## ZU ERLEDIGEN
A. Stimmen diese Aussagen mit dem Textausschnitt überein? Antworte bei jeder mit Ja oder Nein und zitiere die Worte aus dem Text, die den Ausschlag geben.
(i) Der Kommentar von Adrian Kreye erschien am 2. Juni in der Süddeutschen Zeitung.
(ii) Dem Text nach ist die Beteiligung durch das Internet einfacher geworden.
(iii) Kreye sieht in Julian Assange noch immer den strahlenden Revolutionär.
B. Schreib ein Stück aus dem Textausschnitt Wort für Wort ab. Fang bei den Worten „Jenseits von Facebook“ an und hör nach „gefördert werden kann?“ auf.

Jenseits von Facebook

Autor:
ch
Veröffentlicht am
Sept. 26, 2012

Der durch neue Medien leichter gewordene Protest hat Versprechen nach einer anderen Beteiligungskultur provoziert und hohe Erwartungen geweckt. Aber mit der Logik der Abstimmung, die durch das Internet so verführerisch leicht gemacht wird, ist die Beteiligung nicht einfacher geworden. Ob mit ihr eine fruchtbare Diskussion über Architektur gefördert werden kann?
 
In einem Kommentar der Süddeutschen Zeitung vom 2. Juni dieses Jahres machte Adrian Kreye darauf aufmerksam, dass Julian Assange nicht mehr der strahlende Revolutionär ist, als den man ihn noch vor kurzem gefeiert hat, sondern "nur noch eine Fußnote im Weltgeschehen". Überhaupt seien die großen Revolutionen bei uns schon zwei- bis dreihundert Jahre her. "Was sich in den Industrieländern durch digitale Technologien verändert hat, ist viel weniger glamourös – der Medienvertrieb, die Kulturvergütung, die Werbung und der Einzelhandel."

## EINTRÄGE

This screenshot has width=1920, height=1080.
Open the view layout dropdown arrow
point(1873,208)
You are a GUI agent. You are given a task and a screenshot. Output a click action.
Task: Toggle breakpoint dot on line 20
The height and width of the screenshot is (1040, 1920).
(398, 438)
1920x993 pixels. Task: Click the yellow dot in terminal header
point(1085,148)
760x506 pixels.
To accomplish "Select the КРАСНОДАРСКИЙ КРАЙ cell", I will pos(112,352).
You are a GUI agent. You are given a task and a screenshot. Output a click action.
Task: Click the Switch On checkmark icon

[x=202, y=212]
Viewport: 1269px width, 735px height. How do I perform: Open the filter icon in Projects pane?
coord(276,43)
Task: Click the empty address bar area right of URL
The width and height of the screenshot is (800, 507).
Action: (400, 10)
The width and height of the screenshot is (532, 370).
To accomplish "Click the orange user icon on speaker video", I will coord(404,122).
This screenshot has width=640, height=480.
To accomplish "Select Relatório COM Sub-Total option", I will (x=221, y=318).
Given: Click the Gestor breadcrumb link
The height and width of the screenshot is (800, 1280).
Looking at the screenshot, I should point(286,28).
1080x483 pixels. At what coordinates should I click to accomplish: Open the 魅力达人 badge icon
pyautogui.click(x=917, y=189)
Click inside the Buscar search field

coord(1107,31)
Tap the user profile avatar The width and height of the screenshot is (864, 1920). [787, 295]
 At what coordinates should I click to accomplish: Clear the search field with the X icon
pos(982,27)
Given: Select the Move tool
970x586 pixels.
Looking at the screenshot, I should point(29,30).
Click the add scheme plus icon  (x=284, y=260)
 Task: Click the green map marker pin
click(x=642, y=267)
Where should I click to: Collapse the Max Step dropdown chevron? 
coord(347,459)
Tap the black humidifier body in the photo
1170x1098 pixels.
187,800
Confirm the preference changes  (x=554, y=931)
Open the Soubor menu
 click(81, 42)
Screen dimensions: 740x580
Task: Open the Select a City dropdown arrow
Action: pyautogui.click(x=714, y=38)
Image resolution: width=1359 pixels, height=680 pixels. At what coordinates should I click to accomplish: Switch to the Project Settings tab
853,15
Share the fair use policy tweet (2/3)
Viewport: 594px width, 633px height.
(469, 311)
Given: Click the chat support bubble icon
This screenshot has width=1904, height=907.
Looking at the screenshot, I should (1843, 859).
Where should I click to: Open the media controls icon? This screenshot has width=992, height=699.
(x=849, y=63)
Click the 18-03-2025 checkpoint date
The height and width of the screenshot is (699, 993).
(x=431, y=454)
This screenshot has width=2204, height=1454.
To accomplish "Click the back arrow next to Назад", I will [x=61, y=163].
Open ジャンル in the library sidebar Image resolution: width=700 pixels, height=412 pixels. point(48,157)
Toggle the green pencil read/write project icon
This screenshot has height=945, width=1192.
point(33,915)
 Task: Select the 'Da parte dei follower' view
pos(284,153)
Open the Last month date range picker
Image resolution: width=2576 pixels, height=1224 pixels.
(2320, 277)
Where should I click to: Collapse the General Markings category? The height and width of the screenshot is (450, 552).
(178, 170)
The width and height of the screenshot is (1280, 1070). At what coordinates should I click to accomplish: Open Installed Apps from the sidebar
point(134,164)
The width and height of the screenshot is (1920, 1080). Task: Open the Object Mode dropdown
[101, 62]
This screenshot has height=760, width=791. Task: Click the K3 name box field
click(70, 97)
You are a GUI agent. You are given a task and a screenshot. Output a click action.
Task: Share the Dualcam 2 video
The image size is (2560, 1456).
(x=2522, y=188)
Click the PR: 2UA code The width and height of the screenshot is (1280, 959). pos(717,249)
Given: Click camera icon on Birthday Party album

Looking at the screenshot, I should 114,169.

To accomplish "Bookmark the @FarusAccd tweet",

## LÖSUNGEN
A.
(i) Ja: „In einem Kommentar der Süddeutschen Zeitung vom 2. Juni dieses Jahres machte Adrian Kreye darauf aufmerksam“
(ii) Nein: „ist die Beteiligung nicht einfacher geworden“
(iii) Nein: „dass Julian Assange nicht mehr der strahlende Revolutionär ist“

B.
Jenseits von Facebook

Autor:
ch
Veröffentlicht am
Sept. 26, 2012

Der durch neue Medien leichter gewordene Protest hat Versprechen nach einer anderen Beteiligungskultur provoziert und hohe Erwartungen geweckt. Aber mit der Logik der Abstimmung, die durch das Internet so verführerisch leicht gemacht wird, ist die Beteiligung nicht einfacher geworden. Ob mit ihr eine fruchtbare Diskussion über Architektur gefördert werden kann?